The cucumber (Cucumis sativus) is a widely-cultivated creeping vine plant in the family Cucurbitaceae that bears cylindrical to spherical fruits, used as culinary vegetables. Considered an annual plant, there are three main types of cucumber—slicing, pickling, and seedless.
They have been cultivated for at least 3,000 years, and were eaten all year round by the Roman Emperor Tiberius. In the Middle Ages, Charlemagne had them grown for him, and the Spanish brought them to the Americas in the Columbian exchange in 1494. World production is led by China with over three quarters of the total.
Description
The cucumber is an annual[1]creeping vine that roots in the ground and grows up trellises or other supporting frames, wrapping around supports with thin, spiraling tendrils.[2][3] The plant can root in a soilless medium, then sprawl along the ground in the absence of a supporting structure. The vine has large leaves that form a canopy over the fruits.[4]

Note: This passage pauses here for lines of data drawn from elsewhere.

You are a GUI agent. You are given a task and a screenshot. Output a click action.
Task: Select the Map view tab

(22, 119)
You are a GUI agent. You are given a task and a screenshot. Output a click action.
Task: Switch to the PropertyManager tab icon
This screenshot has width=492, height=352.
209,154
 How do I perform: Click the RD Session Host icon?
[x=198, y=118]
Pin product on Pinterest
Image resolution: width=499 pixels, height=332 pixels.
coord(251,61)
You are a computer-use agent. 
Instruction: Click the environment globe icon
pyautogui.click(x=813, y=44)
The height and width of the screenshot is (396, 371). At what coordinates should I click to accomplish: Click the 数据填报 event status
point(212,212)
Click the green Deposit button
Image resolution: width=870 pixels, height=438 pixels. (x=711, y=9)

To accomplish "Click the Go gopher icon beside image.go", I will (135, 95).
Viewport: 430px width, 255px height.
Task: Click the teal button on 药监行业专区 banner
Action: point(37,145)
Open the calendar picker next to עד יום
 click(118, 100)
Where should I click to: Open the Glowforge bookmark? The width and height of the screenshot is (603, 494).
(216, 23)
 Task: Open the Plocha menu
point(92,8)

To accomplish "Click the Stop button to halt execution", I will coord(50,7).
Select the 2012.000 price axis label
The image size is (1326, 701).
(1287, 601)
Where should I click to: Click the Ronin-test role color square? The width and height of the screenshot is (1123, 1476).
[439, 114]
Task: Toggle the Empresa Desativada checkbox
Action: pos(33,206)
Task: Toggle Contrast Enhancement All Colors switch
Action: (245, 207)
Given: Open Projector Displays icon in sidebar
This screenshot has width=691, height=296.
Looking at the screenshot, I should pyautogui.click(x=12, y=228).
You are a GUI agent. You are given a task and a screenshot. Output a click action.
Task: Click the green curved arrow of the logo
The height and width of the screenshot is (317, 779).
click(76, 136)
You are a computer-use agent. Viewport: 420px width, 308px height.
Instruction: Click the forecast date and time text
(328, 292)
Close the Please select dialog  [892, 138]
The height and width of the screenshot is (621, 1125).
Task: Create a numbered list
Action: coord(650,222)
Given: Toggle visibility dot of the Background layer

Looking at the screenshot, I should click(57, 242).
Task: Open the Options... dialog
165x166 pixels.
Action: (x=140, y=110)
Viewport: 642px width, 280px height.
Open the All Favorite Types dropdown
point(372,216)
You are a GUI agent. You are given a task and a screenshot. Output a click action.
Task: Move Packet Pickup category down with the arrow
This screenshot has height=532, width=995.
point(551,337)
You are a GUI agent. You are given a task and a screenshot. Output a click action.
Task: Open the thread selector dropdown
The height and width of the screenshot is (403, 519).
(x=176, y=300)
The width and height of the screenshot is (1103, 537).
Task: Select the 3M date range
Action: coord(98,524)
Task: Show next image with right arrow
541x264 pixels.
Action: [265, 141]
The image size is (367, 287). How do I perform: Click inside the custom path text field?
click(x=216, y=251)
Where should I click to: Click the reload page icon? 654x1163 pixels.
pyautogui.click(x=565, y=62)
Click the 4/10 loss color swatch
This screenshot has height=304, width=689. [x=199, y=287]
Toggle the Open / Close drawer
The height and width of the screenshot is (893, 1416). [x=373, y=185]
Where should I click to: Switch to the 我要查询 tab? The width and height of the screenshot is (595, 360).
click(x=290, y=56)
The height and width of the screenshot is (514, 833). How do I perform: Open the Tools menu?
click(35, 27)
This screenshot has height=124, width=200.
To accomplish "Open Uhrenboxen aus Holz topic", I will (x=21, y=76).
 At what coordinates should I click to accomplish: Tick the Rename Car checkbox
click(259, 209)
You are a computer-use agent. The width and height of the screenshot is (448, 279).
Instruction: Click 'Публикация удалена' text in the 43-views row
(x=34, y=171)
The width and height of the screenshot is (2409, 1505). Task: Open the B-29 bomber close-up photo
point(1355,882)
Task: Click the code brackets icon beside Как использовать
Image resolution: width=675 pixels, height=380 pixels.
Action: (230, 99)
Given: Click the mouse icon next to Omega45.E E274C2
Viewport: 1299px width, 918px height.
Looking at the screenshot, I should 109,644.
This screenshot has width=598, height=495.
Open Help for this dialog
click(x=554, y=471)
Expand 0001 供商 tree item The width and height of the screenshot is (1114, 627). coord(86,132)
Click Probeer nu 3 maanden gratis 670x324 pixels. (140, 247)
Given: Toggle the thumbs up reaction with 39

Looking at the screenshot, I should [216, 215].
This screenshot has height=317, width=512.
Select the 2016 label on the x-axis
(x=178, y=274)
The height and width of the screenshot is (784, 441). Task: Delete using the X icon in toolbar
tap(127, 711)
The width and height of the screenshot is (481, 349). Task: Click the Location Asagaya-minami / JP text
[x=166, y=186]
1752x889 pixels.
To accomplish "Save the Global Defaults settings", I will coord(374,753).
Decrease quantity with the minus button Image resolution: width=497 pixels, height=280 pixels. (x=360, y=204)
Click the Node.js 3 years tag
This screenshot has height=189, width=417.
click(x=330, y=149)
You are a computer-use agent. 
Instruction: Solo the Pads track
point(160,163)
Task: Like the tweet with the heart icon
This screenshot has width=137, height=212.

The fruit of typical cultivars of cucumber is roughly cylindrical, but elongated with tapered ends, and may be as large as 62 centimeters (24 in) long and 10 centimeters (4 in) in diameter.[5]
Cucumber fruits consist of 95% water (see nutrition table). In botanical terms, the cucumber is classified as a pepo, a type of botanical berry with seeds and an outer rind.[6] In a culinary context, it is considered a vegetable.[6]
Most cucumber cultivars are seeded and require pollination. For this purpose, thousands of honeybeehives are carried to cucumber fields each year just before bloom. Cucumbers can be pollinated by bumblebees and several other wild bee species. Most cucumbers that require pollination are self-incompatible, thus requiring the pollen of another plant in order to form seeds and fruit.[7] Some self-compatible cultivars exist that are related to the 'Lemon cucumber' cultivar.[7]
Traditional cultivars produce male blossoms first, then female, in about equivalent numbers. Newer gynoecious hybrid cultivars produce almost all female blossoms. They may have a pollenizer cultivar interplanted, and the number of beehives per unit area is increased, but temperature changes induce male flowers even on these plants, which may be sufficient for pollination to occur.[7]
Example cultivars
Salad cucumber
An Indian yellow cucumber
Komkommer (Cucumis sativus 'Gele Tros')
A varietal grown by the Hmong people with textured skin and large seeds
In horticulture, cucumbers are classified into three main cultivar groups: slicing, pickling, and seedless/burpless. Cucumbers grown to eat fresh are called slicing cucumbers. The main varieties of slicers mature on vines with large leaves that provide shading.[4][23] Slicers grown commercially for the North American market are generally longer, smoother, more uniform in color, and have much tougher skin. In contrast, those in other countries, often called European cucumbers, are smaller and have thinner, more delicate skin, often with fewer seeds, thus are often sold in plastic skin for protection. This variety is called a 'telegraph cucumber' in Australasia.[24]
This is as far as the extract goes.